В хунфорах пред алтарями громоздились приношения, на озеро спустили пироги, нагруженные винами, настойками, сластями, цветами и фруктами. Агуэ Арройо, бог озер и рек, всегда был отцом и покровителем края, и нужно утолить его голод и жажду, нужно дать ему ладью, в которой он, могущественный лоас, вволю наевшись и напившись, пристанет к берегу и подаст своим детям знак. О, как ждали они этого знака! Что скажут тучи? Что пропоют ветры? Что объявят жрецы, чьи лица всегда так замкнуты? Сбудешь продукты за хорошую цену, тогда запасешься всем необходимым на целый год... Запастись-то запасешься, да разве только в этом дело?.. Никогда не знают покоя люди в озерном крае. Того и гляди — да как раз, когда меньше всего ждешь беды, — нагрянет землевладелец, или окружной начальник, или его советник, или лейтенант, или еще какой-нибудь хищник, и тогда хочешь не хочешь, а подавай ему все, что потребует...
В городке Фон-Паризьен, где все дома источены жучком-древоточцем, скупщик продуктов, налоговый инспектор, землемер и глава муниципалитета держали совет. Да, урожай хорош. Придется теперь крестьянам порастрясти мошну!
Местные воротилы разрабатывали настоящий план военных действий... А что говорят столичные газеты? ГАСХО — это что за новый зверь такой объявился? Нацелилась ли эта компания и на Фон-Паризьен? Кем она будет? Союзницей? Или врагом? Вертюс Дорсиль, мэр городка, был настроен совсем не так оптимистично, как его друзья:
— Не рассказывайте сказок, будто ГАСХО станет скупать маис! Что?.. Просо, бататы, манго? Да вы смеетесь! Ах, каучук? А откуда мы его возьмем, ваш каучук? До сих пор жили себе спокойно, так вот, на тебе! Нет уж, извините, я земли не продам. Все мы не прочь иногда пожаловаться на судьбу, а ведь зря сетуем. Испольщики — народ добросовестный, вносят арендную плату в срок. А кроме того, у моей жены — лавка... Куда я отсюда поеду? Разве в мои годы можно менять привычный образ жизни? Нет, никакой ГАСХО здесь не будет, поверьте моему опыту. Выпьем-ка за то, чтобы все осталось, как было!
Мэр и его гости чокнулись и выпили за урожай.
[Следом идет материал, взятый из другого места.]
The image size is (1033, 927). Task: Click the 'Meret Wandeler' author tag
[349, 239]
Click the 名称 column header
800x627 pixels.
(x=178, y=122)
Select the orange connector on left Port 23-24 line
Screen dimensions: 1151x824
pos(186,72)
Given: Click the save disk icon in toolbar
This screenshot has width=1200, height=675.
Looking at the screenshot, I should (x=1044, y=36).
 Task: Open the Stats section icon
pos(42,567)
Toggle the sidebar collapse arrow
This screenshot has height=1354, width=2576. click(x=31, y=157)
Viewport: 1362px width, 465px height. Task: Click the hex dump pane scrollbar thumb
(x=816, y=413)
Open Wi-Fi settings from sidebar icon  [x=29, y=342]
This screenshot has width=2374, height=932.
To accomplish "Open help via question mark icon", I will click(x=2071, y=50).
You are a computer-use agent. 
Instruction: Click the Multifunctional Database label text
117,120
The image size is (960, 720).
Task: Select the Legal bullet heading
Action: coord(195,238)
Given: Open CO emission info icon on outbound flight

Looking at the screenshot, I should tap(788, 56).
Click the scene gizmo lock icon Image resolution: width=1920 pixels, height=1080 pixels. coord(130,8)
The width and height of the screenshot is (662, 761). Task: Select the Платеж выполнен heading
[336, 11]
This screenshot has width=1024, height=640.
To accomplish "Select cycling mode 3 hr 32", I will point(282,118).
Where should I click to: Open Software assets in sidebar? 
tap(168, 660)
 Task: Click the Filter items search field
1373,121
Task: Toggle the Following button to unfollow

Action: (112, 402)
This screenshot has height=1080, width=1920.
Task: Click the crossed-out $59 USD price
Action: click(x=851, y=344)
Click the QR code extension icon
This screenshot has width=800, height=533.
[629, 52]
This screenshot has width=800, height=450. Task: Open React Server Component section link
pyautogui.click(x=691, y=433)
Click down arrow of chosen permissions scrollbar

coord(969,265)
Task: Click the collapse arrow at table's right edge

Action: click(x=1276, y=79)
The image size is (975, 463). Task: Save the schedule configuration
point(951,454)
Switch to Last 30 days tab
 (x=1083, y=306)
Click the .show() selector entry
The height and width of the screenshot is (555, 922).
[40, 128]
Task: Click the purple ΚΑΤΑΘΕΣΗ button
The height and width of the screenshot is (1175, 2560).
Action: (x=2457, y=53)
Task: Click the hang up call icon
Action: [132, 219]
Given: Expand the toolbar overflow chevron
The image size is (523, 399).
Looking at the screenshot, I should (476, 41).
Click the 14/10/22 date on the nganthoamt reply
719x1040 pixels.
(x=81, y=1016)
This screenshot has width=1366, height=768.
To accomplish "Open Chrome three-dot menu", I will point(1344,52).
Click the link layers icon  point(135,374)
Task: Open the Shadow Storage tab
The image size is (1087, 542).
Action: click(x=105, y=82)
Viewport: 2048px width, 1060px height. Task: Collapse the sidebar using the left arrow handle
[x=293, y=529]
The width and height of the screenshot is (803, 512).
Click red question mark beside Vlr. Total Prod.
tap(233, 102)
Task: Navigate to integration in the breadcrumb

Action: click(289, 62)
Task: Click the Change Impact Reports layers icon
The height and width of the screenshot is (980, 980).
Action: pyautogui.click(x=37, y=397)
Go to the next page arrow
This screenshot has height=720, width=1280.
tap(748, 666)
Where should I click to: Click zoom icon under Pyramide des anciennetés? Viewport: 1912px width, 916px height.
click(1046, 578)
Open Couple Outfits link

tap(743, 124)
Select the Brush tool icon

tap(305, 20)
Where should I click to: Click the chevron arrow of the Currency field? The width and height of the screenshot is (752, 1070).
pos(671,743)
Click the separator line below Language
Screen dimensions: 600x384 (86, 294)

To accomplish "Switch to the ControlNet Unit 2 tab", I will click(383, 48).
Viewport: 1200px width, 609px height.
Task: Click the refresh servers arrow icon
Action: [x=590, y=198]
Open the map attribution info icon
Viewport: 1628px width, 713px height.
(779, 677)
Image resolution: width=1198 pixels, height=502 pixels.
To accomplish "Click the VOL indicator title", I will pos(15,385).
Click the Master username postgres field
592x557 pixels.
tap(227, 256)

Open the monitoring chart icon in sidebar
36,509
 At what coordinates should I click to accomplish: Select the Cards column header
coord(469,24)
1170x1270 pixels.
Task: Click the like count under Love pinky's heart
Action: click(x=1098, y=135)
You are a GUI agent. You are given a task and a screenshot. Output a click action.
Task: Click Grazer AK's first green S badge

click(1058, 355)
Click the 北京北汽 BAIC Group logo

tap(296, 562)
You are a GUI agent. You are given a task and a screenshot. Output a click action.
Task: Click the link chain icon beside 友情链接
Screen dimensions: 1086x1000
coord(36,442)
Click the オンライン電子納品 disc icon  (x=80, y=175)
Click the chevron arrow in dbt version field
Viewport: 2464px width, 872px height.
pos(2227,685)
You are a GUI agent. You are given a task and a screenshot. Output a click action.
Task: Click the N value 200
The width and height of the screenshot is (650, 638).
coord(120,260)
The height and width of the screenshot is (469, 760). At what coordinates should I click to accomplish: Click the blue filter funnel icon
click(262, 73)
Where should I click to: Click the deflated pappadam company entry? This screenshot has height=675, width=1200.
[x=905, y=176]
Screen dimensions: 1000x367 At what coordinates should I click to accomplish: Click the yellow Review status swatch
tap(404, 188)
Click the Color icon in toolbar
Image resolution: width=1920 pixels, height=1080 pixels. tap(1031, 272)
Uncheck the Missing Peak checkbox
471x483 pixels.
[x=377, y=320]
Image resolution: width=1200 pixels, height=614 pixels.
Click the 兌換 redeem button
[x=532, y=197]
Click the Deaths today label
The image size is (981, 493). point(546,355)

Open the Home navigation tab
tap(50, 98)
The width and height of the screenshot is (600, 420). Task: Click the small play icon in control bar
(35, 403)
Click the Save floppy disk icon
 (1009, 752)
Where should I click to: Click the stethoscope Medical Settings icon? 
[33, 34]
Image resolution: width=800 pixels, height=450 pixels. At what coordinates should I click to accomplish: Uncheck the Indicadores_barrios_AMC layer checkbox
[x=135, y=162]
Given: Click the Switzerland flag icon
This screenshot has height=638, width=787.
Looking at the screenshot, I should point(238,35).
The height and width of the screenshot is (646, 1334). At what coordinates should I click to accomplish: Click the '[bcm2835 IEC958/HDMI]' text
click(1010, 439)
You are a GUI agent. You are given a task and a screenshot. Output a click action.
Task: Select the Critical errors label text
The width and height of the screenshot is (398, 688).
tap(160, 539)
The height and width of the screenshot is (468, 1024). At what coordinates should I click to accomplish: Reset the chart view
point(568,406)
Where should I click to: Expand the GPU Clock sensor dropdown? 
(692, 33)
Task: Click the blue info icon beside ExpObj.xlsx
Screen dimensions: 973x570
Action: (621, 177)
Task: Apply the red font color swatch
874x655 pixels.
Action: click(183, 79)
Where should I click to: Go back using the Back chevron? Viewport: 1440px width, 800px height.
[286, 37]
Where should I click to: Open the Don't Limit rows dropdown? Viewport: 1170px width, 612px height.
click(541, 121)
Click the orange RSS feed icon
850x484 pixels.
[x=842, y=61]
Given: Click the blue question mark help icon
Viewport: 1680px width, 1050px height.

К чему кривить душой? Крестьян всегда можно заставить раскошелиться; «большие доны» чувствуют себя здесь как у Христа за пазухой. От добра добра не ищут! Вряд ли можно ждать какой-то выгоды от американцев. Так что решено — ГАСХО не для Фон-Паризьена, пусть компания наживается в другом месте.
У Фон-Паризьена нет ни границ, ни застав. Главная улица — та же дорога, и вокруг нее роятся домики; они рассыпаны без всякого порядка, просто и естественно, как молодые побеги банана вокруг материнского ствола. Вот и скажи, где он начинается и где кончается, этот городишко. Мирный, тихий уголок, ни шумного колокольного звона, ни военных фанфар.